▶ _What the exercise asks_
Beneath this line is the data. Output exactly the lines from the line with "Task: Click the お問い合わせ header cell" to the line with "254x182 pixels.", both ends included, and nothing more.

:: Data to examine ::

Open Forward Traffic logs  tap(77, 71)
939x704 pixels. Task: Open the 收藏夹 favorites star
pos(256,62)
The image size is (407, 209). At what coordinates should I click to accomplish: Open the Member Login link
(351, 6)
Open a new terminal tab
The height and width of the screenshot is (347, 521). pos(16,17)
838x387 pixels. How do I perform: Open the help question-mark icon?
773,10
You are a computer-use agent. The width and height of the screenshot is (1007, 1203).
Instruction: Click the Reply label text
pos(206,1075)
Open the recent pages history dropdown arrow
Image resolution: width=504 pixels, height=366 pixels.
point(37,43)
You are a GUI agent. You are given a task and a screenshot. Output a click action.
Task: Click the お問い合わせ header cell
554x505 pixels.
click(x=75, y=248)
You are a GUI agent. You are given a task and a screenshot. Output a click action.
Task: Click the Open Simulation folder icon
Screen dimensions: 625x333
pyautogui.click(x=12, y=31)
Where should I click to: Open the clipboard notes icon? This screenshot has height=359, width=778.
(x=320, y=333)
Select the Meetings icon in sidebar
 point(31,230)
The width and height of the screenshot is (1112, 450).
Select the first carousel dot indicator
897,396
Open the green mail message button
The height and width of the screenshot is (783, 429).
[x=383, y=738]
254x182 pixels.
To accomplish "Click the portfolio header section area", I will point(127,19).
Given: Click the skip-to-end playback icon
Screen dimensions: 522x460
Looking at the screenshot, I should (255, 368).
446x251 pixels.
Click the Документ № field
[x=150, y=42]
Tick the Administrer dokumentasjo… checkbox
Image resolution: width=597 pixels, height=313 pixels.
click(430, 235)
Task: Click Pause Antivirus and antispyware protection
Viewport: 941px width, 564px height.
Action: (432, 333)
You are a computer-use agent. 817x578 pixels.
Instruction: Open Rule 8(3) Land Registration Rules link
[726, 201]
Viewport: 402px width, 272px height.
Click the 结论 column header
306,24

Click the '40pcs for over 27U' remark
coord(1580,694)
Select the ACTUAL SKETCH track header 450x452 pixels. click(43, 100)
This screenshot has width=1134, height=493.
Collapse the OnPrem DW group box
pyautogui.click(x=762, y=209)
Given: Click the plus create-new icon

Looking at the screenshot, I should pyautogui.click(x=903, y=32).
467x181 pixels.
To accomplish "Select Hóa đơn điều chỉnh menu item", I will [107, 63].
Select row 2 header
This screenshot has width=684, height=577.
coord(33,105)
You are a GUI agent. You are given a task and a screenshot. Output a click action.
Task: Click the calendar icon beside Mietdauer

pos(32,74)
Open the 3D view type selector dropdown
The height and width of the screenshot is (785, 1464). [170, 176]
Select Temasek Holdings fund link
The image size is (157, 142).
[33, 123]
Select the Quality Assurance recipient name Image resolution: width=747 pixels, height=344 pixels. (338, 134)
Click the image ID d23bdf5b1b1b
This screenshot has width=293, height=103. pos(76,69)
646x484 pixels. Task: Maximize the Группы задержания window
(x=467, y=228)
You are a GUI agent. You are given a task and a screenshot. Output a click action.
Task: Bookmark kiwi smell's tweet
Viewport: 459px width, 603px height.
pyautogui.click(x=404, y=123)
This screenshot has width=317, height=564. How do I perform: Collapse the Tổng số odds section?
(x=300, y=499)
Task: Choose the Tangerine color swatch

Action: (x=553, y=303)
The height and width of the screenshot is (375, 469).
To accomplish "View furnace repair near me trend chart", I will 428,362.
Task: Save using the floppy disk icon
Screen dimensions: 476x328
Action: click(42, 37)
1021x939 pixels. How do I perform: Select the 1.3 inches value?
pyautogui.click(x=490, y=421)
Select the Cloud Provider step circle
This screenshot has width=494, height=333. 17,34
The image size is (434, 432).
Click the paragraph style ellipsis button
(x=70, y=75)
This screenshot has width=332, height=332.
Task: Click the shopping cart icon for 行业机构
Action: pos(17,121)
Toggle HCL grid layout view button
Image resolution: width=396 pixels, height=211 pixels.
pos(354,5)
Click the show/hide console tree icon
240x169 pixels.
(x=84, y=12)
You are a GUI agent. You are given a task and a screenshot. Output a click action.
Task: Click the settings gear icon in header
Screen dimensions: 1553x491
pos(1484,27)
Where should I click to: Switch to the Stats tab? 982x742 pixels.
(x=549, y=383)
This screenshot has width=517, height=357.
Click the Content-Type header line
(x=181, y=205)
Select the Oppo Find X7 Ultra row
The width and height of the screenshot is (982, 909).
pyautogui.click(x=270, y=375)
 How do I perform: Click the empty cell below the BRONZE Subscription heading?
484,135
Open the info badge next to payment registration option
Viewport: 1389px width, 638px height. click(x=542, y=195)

:::

▶ _Answer section_
Task: Click the お問い合わせ header cell
554x505 pixels.
click(x=75, y=248)
You are a GUI agent. You are given a task and a screenshot. Output a click action.
Task: Click the Open Simulation folder icon
Screen dimensions: 625x333
pyautogui.click(x=12, y=31)
Where should I click to: Open the clipboard notes icon? This screenshot has height=359, width=778.
(x=320, y=333)
Select the Meetings icon in sidebar
 point(31,230)
The width and height of the screenshot is (1112, 450).
Select the first carousel dot indicator
897,396
Open the green mail message button
The height and width of the screenshot is (783, 429).
[x=383, y=738]
254x182 pixels.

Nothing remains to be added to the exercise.